Facebook said on Tuesday that it would allow some advertisers to run political issue and candidacy ads in Georgia, a change from its recent ban on political ads in the United States and just weeks before a major runoff election in the state could decide the future of the Senate.
Beginning Wednesday morning, Facebook said it would allow authorized advertisers to buy and run political ads targeted to people within Georgia. Only those previously authorized to run such ads on the platform will be permitted, a process that involves identity verification and other safety measures. Facebook’s ban on political ads will otherwise remain in effect for the remaining 49 states.
Georgia is the home to two consequential Senate runoff elections. Two Democratic candidates, Raphael Warnock and Jon Ossoff, are fighting two Republican incumbents, Kelly Loeffler and David Perdue.
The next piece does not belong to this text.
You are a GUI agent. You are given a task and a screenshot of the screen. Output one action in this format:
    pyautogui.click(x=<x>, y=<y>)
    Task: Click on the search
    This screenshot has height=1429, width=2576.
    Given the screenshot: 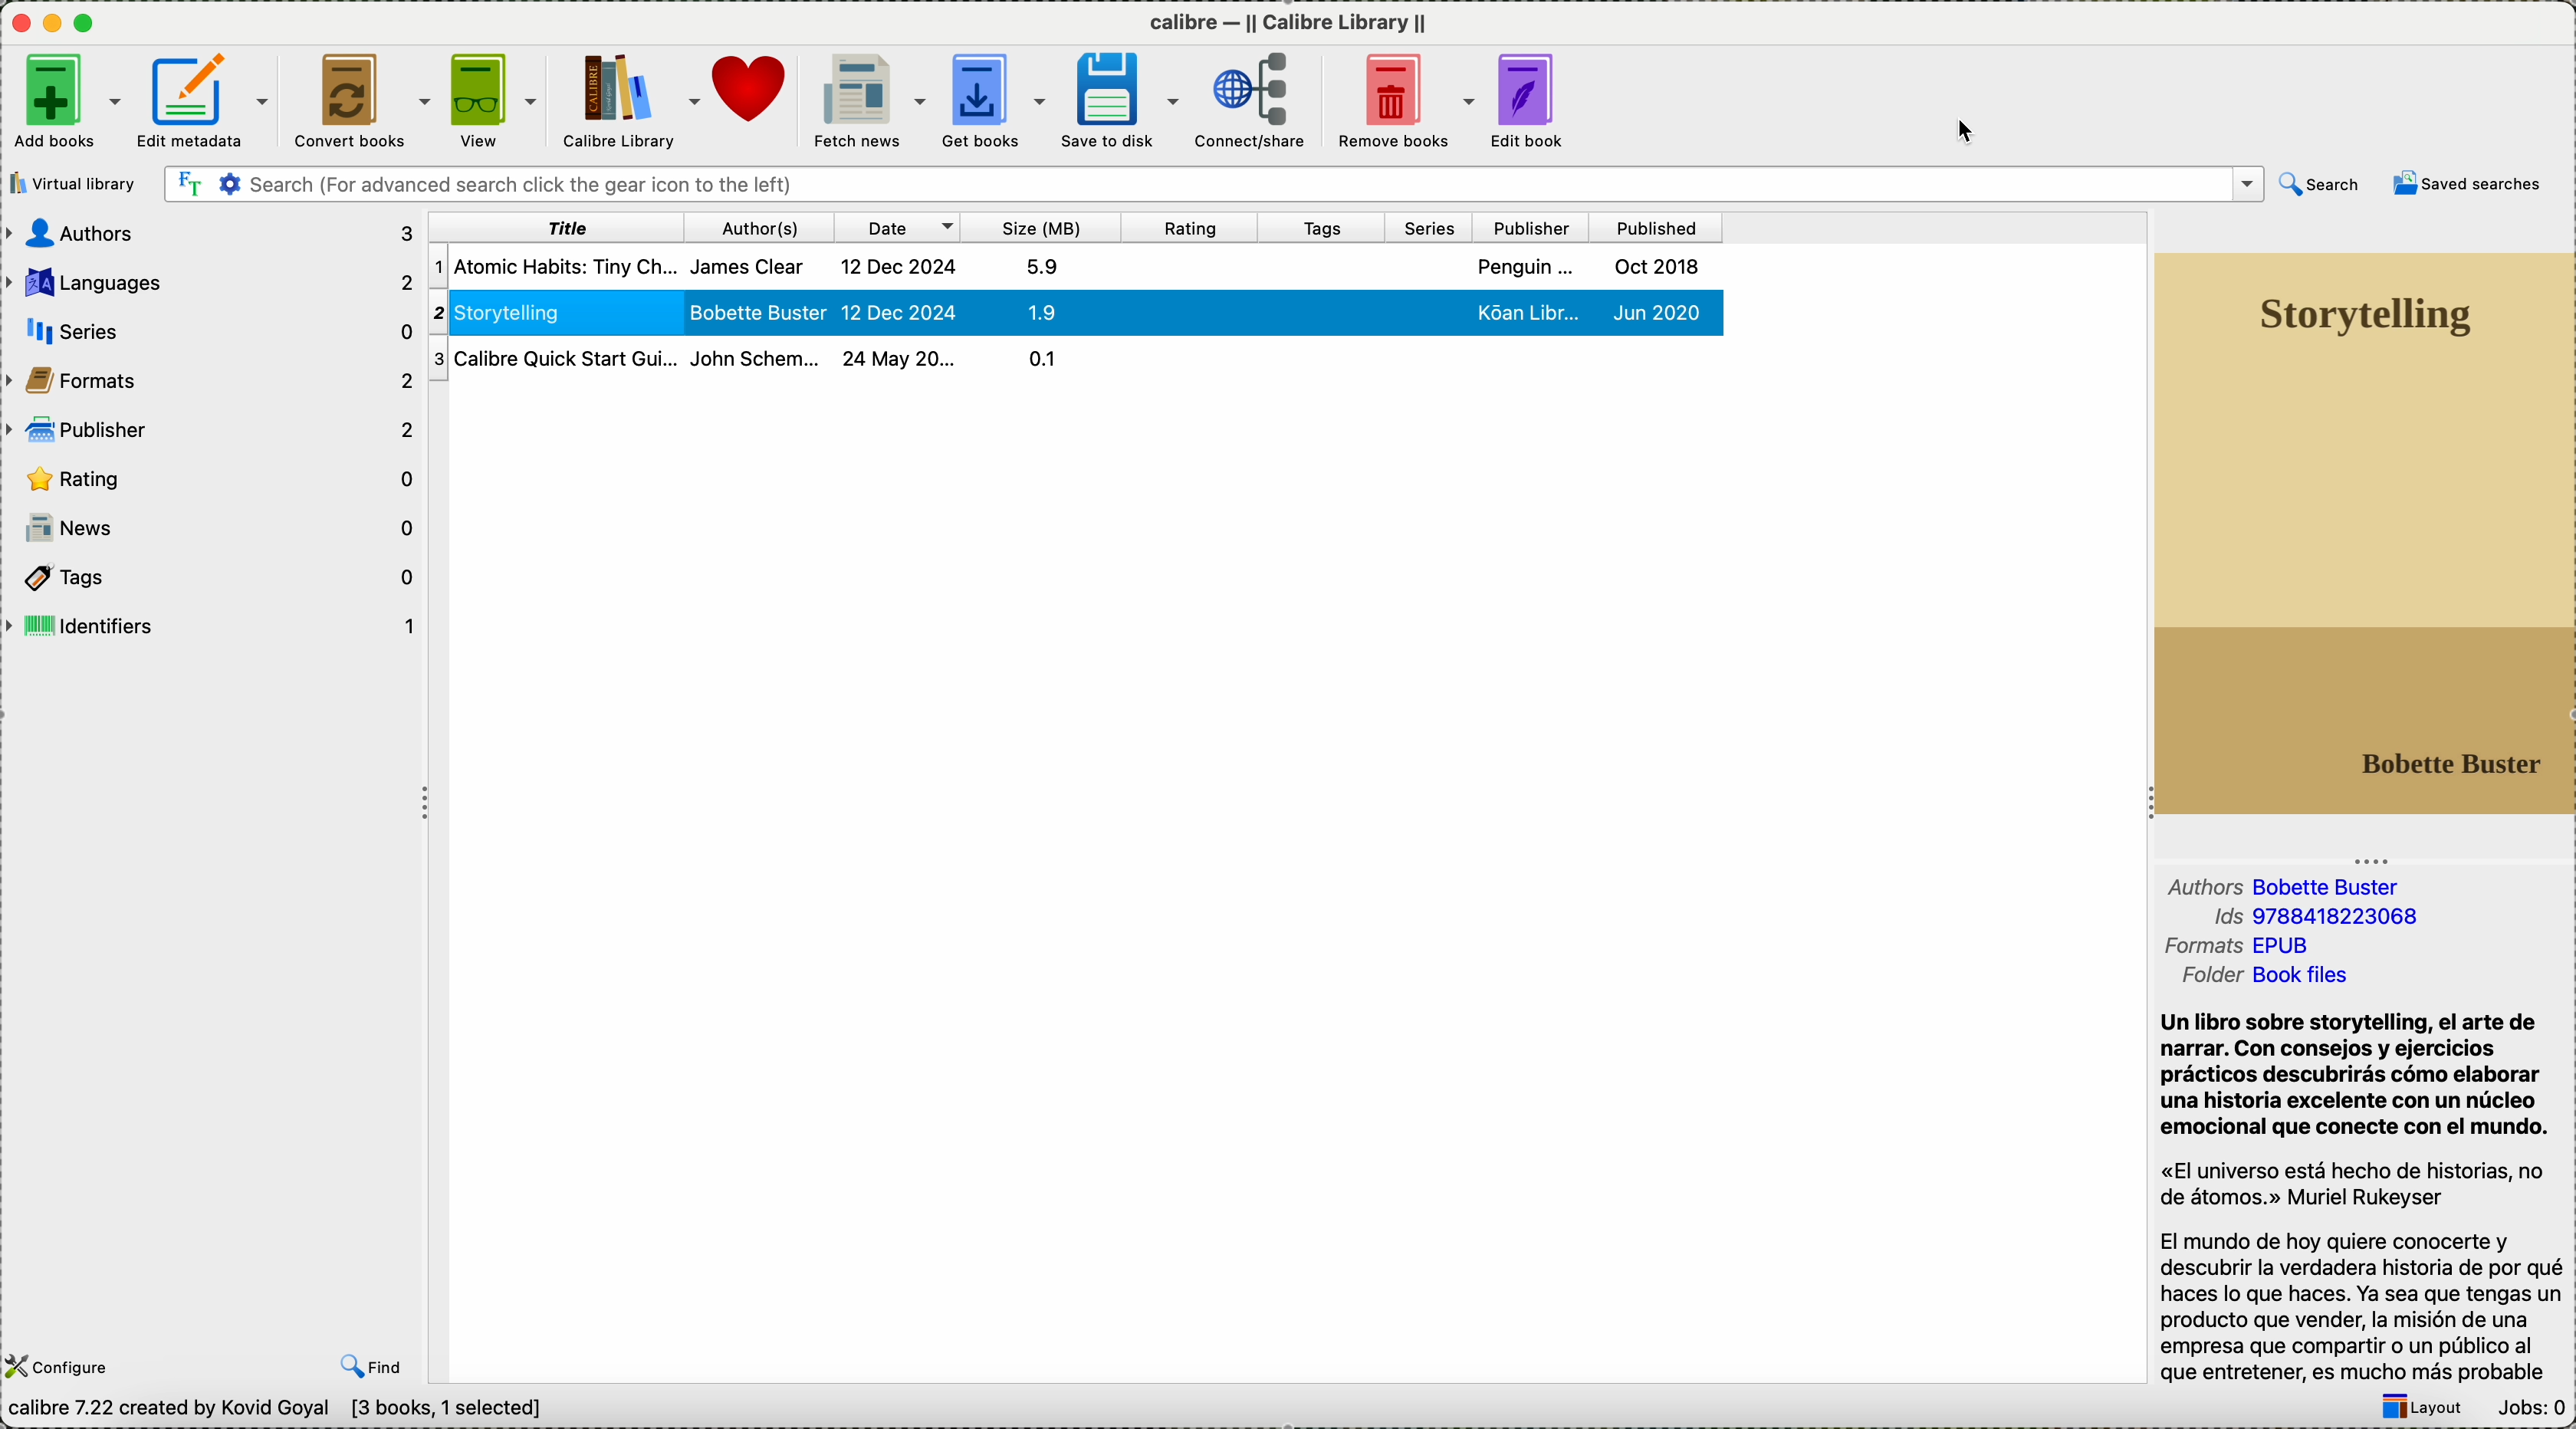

The results will determine which party will control the Senate when President-elect Joseph R. Biden takes office next year.
“In recent weeks we’ve heard feedback from experts and advertisers across the political spectrum about the importance of expressing voice and using our tools to reach voters ahead of Georgia’s runoff elections,” Sarah Schiff, a Facebook product manager in charge of political advertising, said in a company blog post about the change. “We agree that our ad tools are an important way for people to get information about these elections.”
The move follows months of contentiousness around political advertising on Facebook, which critics have said helps misinformation spread. For the past few years, Mark Zuckerberg, Facebook’s chief executive, has said he wishes to maintain a largely hands-off stance toward speech on the site unless it poses an immediate harm to the public or individuals, saying that he “does not want to be the arbiter of truth.”
But before the Nov. 3 presidential election, Facebook took some steps to rein in misinformation. That included halting new ad purchases in the week before Election Day, and pausing all political advertising in the United States after the polls closed. The company has said the political ads ban is temporary, but it has not said when such ads will be allowed to resume.
Facebook said it planned to ramp up the ads program slowly in Georgia, beginning with those running political campaigns in the state, as well as state and local elections officials and state and national political parties. The company added that it would reject political advertising that is targeted outside Georgia or that does not concern the coming runoff election.
Google, which paused more than five million ads that referred to the presidential election after the polls closed, said last week that it was changing that policy and would permit advertisers to begin running election-related ads again “as long as they comply with our global advertising policies.”